→ Task details
Every line containing the string "pixels" is to be copied from the records.

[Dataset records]
━━━

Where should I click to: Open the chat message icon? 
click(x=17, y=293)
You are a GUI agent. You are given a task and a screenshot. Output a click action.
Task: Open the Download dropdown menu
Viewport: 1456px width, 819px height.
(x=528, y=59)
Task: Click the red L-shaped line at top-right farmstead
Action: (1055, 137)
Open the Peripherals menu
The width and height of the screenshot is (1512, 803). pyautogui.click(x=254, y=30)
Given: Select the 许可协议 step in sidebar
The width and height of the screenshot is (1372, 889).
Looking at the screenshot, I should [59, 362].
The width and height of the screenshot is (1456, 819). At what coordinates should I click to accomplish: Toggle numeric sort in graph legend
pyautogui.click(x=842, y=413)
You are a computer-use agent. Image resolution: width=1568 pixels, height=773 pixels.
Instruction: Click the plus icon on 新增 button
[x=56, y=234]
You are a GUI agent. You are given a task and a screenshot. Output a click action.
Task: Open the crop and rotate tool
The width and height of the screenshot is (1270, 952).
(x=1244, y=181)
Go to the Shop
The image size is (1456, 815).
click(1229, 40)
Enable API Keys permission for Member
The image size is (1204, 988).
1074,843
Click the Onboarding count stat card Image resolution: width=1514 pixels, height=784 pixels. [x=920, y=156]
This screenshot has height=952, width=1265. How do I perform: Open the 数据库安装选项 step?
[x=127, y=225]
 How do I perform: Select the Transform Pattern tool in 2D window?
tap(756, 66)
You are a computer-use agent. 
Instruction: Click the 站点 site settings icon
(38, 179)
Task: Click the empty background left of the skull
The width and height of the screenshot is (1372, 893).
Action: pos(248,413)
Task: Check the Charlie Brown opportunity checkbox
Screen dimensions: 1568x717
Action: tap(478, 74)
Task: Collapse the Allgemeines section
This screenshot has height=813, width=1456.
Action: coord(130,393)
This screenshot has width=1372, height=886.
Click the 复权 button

━━━

→ Worked solution
You are a computer-use agent. Image resolution: width=1568 pixels, height=773 pixels.
Click the Onboarding count stat card Image resolution: width=1514 pixels, height=784 pixels. [x=920, y=156]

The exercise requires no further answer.